Word and element pointing entries
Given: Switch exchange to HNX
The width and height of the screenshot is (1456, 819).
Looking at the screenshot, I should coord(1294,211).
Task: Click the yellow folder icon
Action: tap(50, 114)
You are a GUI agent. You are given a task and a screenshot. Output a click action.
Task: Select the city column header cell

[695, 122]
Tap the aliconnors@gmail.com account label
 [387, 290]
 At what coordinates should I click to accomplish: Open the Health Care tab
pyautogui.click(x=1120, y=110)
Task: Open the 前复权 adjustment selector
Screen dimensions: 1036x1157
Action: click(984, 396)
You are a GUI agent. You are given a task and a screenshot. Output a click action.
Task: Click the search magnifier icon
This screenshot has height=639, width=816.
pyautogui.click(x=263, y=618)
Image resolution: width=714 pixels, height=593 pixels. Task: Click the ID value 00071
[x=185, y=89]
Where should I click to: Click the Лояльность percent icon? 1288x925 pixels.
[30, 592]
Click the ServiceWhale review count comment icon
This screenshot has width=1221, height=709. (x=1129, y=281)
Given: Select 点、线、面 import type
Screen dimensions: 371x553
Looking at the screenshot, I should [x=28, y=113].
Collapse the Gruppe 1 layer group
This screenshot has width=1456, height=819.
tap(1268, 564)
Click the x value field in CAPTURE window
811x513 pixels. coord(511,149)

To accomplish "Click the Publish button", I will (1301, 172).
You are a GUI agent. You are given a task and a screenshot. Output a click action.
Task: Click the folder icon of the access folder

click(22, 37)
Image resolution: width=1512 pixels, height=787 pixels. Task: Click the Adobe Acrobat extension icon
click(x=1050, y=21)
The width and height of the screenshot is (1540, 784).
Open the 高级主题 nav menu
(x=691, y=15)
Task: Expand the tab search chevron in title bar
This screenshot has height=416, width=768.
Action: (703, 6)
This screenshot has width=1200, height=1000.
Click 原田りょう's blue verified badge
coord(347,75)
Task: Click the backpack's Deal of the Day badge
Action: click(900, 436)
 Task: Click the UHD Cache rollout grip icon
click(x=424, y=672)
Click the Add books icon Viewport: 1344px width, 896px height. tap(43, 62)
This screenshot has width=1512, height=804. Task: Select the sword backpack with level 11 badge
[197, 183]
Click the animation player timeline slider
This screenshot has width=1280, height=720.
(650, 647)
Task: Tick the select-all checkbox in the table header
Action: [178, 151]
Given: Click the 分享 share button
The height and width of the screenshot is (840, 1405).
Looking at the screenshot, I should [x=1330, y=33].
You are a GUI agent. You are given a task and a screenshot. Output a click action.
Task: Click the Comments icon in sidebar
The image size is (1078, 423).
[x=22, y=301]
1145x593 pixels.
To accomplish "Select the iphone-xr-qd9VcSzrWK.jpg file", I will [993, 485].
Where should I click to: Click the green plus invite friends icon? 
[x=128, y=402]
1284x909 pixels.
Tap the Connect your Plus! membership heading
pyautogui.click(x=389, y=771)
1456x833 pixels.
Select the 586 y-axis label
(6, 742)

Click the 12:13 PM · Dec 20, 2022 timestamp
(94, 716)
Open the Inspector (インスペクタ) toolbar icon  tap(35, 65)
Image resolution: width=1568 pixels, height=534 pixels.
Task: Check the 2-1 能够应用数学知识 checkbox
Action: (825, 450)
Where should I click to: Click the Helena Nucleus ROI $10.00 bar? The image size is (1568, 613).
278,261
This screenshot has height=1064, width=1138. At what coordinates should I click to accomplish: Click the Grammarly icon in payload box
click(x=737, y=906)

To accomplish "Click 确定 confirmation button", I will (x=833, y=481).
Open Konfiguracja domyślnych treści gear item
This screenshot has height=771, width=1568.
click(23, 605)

## Problem statement
Pick out every line of the data above that contains the word "accomplish" and copy each one.

## Exercise output
 At what coordinates should I click to accomplish: Open the Health Care tab
To accomplish "Click the Publish button", I will (1301, 172).
To accomplish "Select the iphone-xr-qd9VcSzrWK.jpg file", I will [993, 485].
This screenshot has height=1064, width=1138. At what coordinates should I click to accomplish: Click the Grammarly icon in payload box
To accomplish "Click 确定 confirmation button", I will (x=833, y=481).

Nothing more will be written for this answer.